### [Work to be completed]
In the material below, how many lines include the string "previous"? Answer with the number and nothing else.

### [Entries shown]

^^^^

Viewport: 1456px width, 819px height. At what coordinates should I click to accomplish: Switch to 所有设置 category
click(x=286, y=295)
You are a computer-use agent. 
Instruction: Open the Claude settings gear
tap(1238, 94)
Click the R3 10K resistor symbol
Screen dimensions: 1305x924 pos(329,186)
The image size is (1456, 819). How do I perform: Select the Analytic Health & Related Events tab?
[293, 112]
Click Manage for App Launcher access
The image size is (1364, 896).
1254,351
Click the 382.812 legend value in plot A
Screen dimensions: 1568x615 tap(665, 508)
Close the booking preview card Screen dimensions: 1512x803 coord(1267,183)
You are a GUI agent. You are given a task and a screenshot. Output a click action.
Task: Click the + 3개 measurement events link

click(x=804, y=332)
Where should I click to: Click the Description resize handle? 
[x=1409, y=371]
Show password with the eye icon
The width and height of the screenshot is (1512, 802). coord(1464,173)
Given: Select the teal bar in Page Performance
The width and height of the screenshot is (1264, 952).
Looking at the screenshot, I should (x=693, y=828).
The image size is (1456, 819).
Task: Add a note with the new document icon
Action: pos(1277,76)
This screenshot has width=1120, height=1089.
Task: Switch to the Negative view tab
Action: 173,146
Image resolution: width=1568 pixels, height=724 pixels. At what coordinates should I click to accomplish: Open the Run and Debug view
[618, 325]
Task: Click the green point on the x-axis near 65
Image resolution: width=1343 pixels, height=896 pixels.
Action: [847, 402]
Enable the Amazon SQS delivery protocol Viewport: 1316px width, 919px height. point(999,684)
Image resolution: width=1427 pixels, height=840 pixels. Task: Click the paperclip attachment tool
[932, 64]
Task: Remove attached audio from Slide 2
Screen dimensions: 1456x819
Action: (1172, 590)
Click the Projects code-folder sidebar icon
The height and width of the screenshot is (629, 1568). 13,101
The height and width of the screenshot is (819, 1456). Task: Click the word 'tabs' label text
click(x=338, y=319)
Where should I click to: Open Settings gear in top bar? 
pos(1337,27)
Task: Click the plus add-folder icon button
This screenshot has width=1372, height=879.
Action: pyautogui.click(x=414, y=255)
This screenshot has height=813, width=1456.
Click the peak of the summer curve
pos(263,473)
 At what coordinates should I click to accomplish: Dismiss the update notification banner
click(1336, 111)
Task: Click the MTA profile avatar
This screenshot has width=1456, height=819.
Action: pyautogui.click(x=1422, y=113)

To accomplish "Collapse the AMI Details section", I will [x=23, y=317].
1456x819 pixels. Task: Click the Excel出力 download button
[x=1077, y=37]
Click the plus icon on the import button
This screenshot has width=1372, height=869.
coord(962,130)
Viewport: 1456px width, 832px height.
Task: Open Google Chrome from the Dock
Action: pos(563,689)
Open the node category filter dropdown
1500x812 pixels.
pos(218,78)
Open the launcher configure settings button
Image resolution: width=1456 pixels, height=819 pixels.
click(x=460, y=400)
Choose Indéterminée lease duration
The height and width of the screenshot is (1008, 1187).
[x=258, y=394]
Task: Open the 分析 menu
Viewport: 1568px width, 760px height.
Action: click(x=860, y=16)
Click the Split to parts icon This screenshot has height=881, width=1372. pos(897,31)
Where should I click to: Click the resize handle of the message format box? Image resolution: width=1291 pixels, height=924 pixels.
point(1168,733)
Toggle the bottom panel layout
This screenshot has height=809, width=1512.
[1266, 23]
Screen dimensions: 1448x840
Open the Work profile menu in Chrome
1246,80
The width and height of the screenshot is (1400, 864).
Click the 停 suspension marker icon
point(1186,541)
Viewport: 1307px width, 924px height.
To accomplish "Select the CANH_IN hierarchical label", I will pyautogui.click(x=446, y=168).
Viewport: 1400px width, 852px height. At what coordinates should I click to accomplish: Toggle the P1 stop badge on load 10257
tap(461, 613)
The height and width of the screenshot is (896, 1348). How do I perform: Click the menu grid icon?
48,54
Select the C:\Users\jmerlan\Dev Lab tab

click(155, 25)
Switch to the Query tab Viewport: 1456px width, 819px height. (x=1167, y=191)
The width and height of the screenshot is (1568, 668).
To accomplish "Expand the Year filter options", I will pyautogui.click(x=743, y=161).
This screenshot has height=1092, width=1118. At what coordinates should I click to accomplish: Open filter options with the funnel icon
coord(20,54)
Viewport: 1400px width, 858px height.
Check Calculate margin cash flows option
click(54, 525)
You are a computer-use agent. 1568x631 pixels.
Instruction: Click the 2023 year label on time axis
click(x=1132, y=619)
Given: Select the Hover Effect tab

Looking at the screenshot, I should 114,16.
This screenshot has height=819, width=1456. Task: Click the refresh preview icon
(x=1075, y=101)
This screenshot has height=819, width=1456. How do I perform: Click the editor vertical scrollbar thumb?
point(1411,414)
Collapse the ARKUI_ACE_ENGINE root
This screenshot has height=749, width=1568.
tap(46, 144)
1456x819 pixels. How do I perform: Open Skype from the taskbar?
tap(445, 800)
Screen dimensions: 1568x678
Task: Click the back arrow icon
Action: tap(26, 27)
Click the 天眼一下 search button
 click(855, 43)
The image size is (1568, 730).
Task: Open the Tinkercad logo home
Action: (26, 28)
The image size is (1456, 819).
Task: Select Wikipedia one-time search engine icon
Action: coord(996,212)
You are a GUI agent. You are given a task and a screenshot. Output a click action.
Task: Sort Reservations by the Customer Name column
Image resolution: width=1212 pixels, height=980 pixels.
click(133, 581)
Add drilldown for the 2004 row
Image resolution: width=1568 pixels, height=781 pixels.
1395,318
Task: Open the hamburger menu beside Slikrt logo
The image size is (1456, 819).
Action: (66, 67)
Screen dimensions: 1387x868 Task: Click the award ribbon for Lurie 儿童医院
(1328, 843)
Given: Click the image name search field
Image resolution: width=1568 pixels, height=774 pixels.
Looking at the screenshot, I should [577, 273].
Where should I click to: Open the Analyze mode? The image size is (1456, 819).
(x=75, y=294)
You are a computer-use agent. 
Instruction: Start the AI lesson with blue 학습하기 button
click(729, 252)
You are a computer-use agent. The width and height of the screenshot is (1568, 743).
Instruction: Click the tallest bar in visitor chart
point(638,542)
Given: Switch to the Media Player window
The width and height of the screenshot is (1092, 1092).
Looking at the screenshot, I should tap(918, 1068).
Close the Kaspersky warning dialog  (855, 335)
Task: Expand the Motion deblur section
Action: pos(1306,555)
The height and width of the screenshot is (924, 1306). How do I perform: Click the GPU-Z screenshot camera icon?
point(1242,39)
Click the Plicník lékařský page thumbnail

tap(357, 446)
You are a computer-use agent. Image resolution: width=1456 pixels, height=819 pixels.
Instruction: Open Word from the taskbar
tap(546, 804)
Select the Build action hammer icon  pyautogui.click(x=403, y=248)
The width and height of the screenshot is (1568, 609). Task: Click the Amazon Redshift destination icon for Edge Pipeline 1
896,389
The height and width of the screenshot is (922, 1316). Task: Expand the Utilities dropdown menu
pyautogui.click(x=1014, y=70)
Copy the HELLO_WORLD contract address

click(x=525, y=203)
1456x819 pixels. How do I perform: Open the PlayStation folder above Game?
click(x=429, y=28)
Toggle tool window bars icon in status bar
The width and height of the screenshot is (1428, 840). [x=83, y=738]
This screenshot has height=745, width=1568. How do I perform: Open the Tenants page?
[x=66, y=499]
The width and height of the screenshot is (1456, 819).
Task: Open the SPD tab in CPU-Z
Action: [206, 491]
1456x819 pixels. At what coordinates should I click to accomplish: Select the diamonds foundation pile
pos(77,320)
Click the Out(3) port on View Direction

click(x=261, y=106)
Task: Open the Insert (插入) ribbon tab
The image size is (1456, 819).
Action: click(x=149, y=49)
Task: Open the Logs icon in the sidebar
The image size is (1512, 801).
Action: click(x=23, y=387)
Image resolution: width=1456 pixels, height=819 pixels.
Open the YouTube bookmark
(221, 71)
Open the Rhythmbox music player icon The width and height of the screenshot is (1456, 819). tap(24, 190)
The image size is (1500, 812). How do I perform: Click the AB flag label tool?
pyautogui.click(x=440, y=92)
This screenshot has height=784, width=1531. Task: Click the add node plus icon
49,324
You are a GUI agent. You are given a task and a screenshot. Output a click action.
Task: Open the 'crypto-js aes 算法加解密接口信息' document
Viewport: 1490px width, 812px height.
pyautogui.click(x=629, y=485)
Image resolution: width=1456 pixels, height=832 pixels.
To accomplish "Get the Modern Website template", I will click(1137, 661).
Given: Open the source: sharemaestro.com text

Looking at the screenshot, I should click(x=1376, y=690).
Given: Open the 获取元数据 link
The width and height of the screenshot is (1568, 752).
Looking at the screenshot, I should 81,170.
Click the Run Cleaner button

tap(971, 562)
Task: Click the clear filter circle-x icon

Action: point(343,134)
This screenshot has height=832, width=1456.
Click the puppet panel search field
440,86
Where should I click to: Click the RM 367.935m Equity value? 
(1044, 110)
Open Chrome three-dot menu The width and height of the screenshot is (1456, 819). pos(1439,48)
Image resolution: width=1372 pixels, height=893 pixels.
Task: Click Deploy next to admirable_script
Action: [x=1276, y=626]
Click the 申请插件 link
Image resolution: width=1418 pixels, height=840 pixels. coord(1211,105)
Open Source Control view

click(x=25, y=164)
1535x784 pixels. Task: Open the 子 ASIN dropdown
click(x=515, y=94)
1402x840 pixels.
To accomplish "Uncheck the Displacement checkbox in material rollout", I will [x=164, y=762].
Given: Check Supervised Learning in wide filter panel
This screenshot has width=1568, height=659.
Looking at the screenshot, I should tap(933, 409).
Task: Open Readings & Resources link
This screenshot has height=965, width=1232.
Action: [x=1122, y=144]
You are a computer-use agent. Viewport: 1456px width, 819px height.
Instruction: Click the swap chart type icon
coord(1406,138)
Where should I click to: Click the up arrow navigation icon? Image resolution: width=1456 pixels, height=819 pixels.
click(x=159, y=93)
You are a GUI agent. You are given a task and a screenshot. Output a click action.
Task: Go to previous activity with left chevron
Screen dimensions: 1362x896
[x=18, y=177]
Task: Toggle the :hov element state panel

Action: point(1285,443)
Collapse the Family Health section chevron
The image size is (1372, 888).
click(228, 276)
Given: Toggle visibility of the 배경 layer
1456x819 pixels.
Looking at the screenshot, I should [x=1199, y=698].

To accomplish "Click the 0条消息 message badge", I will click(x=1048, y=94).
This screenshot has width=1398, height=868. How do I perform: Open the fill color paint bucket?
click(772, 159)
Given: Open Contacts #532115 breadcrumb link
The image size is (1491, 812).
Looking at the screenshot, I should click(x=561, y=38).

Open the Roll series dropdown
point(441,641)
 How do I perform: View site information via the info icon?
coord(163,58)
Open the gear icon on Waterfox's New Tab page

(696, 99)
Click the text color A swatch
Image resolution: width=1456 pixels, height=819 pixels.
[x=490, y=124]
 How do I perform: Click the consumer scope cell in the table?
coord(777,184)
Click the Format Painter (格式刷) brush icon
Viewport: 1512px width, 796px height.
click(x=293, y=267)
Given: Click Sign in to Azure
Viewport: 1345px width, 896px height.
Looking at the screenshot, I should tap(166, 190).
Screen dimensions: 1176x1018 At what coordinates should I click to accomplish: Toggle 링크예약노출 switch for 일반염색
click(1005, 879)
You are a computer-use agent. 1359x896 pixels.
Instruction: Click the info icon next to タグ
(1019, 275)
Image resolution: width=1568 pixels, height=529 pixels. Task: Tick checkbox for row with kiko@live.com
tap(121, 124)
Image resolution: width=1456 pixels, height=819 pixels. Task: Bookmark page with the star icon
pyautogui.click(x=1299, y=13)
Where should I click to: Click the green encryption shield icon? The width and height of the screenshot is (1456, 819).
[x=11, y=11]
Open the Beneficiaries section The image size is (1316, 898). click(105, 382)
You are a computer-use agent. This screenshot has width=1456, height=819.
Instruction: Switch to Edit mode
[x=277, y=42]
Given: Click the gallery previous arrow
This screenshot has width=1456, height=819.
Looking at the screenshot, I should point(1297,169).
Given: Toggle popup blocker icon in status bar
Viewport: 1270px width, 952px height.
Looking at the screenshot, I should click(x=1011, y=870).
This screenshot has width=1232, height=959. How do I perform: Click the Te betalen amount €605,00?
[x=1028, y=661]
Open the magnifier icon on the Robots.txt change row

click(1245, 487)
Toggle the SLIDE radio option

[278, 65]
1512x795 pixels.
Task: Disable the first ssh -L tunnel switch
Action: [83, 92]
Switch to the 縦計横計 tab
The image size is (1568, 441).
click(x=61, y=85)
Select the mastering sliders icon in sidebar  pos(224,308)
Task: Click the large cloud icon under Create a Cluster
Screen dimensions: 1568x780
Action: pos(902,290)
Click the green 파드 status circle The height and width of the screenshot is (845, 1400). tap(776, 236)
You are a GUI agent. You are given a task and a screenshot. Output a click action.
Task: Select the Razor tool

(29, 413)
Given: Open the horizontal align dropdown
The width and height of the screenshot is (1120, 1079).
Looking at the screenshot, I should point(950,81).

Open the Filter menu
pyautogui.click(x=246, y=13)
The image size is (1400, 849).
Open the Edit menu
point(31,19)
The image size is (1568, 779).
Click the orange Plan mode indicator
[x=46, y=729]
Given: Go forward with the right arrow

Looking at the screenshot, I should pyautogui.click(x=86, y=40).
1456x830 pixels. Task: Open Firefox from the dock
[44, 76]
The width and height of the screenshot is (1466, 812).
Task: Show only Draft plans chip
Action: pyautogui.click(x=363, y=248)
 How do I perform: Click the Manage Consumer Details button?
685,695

^^^^

### [Answer to the problem]
2